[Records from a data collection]
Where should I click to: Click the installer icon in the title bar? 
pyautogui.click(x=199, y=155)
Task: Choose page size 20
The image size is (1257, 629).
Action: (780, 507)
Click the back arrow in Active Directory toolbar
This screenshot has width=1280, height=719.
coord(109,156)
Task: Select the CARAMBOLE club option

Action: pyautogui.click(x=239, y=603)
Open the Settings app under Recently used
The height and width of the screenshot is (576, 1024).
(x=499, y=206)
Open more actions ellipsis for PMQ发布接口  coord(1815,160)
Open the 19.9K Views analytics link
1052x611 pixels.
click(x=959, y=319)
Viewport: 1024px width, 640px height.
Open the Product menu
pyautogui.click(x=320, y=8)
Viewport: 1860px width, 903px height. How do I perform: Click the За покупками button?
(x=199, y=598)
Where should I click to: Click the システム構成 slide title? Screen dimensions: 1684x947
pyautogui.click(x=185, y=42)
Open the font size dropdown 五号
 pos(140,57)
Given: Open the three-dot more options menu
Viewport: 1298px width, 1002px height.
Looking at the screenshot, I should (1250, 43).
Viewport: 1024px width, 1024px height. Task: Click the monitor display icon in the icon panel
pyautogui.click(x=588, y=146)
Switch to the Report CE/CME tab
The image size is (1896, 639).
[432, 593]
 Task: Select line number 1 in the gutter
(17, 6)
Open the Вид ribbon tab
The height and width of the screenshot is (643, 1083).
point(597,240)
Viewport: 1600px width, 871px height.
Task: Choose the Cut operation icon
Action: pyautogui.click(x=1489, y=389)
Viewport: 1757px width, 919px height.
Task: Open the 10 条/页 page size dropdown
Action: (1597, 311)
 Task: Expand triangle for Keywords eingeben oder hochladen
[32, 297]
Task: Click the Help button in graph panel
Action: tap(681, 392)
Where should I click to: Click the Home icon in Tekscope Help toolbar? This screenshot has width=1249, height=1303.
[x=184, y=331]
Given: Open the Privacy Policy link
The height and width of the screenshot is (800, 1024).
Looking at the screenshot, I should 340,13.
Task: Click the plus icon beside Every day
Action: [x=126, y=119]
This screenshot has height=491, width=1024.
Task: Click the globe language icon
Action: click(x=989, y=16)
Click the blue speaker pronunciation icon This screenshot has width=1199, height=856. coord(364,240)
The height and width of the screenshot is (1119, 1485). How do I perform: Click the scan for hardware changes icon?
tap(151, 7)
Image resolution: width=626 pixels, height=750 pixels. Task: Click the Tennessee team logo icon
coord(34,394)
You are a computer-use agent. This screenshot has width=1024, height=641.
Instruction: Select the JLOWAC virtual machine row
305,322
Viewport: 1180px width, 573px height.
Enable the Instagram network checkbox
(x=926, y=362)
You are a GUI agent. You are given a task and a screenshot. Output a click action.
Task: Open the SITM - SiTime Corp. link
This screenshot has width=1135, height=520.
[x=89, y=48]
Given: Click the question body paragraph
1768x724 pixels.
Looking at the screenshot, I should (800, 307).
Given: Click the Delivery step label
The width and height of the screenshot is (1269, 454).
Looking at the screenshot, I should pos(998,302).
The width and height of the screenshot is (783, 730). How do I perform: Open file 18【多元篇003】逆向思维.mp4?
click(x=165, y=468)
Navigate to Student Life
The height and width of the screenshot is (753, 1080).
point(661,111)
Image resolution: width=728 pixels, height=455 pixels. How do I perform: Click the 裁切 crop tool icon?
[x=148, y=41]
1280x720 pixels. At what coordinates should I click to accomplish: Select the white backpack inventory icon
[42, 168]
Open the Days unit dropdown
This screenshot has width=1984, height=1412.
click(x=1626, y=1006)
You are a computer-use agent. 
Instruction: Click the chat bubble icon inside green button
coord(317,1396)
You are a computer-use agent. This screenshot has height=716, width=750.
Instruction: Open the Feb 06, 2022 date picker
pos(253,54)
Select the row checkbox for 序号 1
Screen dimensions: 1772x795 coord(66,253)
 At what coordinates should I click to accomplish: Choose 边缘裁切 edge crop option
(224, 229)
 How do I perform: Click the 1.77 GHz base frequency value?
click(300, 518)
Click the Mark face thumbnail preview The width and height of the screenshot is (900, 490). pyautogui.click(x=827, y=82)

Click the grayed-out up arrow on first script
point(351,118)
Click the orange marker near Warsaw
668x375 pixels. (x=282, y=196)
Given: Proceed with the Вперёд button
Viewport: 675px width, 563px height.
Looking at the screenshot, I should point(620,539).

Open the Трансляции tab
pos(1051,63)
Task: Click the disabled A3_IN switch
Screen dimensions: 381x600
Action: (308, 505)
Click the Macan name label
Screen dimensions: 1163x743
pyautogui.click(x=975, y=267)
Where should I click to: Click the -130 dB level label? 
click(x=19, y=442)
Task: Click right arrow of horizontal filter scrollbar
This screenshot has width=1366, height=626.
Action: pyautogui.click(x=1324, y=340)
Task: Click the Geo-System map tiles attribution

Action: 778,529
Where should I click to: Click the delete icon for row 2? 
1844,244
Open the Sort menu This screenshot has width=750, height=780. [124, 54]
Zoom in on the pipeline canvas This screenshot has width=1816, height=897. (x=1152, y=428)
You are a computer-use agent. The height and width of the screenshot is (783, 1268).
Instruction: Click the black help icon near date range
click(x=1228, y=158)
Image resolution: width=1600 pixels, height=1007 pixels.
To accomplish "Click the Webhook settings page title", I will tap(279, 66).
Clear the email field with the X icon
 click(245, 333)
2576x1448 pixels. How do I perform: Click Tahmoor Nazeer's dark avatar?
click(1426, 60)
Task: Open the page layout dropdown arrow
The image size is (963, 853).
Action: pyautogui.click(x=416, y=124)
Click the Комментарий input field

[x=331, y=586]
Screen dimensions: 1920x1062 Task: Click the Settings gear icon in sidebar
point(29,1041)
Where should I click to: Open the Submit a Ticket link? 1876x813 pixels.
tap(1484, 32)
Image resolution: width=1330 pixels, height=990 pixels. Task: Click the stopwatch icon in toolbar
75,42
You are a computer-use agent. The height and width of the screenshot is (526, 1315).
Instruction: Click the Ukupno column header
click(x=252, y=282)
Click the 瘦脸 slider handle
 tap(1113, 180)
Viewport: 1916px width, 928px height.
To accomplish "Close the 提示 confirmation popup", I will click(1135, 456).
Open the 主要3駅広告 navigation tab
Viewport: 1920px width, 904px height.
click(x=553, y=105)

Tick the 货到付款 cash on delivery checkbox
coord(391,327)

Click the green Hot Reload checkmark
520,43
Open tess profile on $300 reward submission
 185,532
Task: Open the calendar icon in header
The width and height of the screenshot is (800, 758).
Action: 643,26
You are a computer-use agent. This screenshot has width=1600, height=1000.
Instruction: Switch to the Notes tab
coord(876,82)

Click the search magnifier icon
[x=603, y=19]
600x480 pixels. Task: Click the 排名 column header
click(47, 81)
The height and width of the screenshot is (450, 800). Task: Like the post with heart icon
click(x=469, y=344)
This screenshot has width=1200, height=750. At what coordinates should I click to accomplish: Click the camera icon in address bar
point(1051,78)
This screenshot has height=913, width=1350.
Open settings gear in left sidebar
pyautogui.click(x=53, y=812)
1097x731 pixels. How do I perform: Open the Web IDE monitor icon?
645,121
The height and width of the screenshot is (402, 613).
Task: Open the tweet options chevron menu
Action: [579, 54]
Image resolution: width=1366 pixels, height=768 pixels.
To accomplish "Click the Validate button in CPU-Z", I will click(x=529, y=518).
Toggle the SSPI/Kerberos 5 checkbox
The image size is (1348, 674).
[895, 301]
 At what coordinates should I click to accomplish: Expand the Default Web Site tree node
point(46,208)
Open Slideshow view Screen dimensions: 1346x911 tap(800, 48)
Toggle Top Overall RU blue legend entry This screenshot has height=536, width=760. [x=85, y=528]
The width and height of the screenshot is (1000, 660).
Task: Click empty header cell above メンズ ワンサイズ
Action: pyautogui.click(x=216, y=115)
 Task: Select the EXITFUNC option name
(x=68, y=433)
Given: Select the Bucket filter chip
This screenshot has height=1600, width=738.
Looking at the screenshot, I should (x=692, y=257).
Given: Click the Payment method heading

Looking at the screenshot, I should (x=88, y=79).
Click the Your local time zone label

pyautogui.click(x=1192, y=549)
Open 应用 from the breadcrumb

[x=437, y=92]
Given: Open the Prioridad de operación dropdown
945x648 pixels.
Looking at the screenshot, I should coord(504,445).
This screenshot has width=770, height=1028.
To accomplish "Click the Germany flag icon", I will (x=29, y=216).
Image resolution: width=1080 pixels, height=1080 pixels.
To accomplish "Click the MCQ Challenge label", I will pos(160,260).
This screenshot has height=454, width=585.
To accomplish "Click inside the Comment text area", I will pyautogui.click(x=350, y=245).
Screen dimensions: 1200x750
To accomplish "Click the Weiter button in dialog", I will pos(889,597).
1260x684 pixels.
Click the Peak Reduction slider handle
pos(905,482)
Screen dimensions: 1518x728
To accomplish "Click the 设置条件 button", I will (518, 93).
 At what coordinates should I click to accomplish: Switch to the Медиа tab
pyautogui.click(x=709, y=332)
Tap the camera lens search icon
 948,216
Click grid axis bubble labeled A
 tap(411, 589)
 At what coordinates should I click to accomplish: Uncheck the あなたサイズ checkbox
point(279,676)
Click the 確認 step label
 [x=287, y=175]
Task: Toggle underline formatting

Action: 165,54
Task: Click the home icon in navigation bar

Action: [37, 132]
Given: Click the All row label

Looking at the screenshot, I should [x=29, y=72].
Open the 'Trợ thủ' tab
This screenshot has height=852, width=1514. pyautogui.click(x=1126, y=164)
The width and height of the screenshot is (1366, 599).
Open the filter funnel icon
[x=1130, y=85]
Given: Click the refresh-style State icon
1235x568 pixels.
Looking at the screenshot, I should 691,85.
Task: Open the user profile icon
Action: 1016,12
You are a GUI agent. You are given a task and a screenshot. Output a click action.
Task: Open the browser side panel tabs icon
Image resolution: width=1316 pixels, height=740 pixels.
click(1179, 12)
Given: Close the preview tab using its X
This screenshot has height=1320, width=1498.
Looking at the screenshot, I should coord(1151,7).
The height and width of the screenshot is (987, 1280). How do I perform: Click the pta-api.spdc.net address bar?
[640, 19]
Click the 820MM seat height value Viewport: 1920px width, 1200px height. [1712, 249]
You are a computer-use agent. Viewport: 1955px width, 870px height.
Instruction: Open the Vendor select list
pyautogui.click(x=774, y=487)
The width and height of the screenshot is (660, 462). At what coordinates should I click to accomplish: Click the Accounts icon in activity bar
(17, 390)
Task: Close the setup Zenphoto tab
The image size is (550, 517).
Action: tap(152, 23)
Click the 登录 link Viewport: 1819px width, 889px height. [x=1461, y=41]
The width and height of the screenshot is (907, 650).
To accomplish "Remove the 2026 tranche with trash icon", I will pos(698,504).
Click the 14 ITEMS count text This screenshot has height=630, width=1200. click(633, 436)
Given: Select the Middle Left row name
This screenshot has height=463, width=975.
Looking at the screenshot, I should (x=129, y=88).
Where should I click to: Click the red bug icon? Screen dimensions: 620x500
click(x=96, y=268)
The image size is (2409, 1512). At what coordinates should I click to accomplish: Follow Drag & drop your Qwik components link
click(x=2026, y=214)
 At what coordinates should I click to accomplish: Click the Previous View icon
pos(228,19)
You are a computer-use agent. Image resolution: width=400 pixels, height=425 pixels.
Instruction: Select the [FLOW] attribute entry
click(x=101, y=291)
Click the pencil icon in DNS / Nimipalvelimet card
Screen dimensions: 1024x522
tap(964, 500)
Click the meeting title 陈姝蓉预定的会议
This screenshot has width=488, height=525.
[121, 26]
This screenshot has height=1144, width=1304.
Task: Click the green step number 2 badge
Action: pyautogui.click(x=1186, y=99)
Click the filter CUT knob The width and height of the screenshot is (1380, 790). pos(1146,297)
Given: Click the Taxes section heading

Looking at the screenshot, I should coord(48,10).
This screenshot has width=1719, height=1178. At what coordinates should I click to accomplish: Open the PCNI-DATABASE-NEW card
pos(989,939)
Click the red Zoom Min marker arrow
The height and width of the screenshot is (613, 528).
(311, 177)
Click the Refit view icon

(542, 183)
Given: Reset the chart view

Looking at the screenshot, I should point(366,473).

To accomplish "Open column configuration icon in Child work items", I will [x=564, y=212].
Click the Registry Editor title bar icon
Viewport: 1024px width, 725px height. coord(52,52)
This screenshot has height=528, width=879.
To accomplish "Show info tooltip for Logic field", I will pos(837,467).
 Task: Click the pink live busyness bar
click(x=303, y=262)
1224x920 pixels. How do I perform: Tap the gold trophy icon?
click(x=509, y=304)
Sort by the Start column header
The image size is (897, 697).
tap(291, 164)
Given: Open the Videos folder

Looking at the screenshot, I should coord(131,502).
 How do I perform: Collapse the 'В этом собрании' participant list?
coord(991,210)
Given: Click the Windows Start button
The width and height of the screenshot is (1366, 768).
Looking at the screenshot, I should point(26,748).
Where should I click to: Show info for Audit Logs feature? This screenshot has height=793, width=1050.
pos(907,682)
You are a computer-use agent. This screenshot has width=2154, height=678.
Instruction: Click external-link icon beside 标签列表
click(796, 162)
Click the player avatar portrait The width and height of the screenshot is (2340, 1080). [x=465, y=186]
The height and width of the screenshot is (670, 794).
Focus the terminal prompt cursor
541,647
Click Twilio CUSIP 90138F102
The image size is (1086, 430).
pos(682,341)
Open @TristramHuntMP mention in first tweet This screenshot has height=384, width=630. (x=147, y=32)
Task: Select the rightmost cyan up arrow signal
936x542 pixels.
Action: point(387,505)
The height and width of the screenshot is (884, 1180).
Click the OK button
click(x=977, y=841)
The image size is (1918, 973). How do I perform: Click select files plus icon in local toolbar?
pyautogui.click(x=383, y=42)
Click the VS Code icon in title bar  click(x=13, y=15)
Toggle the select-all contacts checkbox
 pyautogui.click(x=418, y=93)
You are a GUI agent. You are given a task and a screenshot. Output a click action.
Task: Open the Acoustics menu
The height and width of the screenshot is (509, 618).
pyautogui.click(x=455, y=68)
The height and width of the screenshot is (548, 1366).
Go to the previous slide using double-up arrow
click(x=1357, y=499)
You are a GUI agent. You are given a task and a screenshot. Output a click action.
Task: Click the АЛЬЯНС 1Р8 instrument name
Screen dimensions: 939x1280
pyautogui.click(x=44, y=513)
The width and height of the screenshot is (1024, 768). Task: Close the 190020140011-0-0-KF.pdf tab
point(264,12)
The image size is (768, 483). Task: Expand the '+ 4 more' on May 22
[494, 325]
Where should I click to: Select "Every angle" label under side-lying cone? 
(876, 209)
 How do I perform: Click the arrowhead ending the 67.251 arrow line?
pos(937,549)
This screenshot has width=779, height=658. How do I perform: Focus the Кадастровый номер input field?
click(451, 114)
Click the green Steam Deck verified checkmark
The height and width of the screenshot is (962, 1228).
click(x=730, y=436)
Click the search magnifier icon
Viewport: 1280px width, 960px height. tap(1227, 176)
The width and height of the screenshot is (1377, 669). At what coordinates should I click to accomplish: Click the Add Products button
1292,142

Exercise prompt =
Reproduce the lines above, beginning at the line with "Where should I click to: Click the red" and stopping after the line with "Click the pencil", exactly as they are.

Task solution =
Where should I click to: Click the red bug icon? Screen dimensions: 620x500
click(x=96, y=268)
The image size is (2409, 1512). At what coordinates should I click to accomplish: Follow Drag & drop your Qwik components link
click(x=2026, y=214)
 At what coordinates should I click to accomplish: Click the Previous View icon
pos(228,19)
You are a computer-use agent. Image resolution: width=400 pixels, height=425 pixels.
Instruction: Select the [FLOW] attribute entry
click(x=101, y=291)
Click the pencil icon in DNS / Nimipalvelimet card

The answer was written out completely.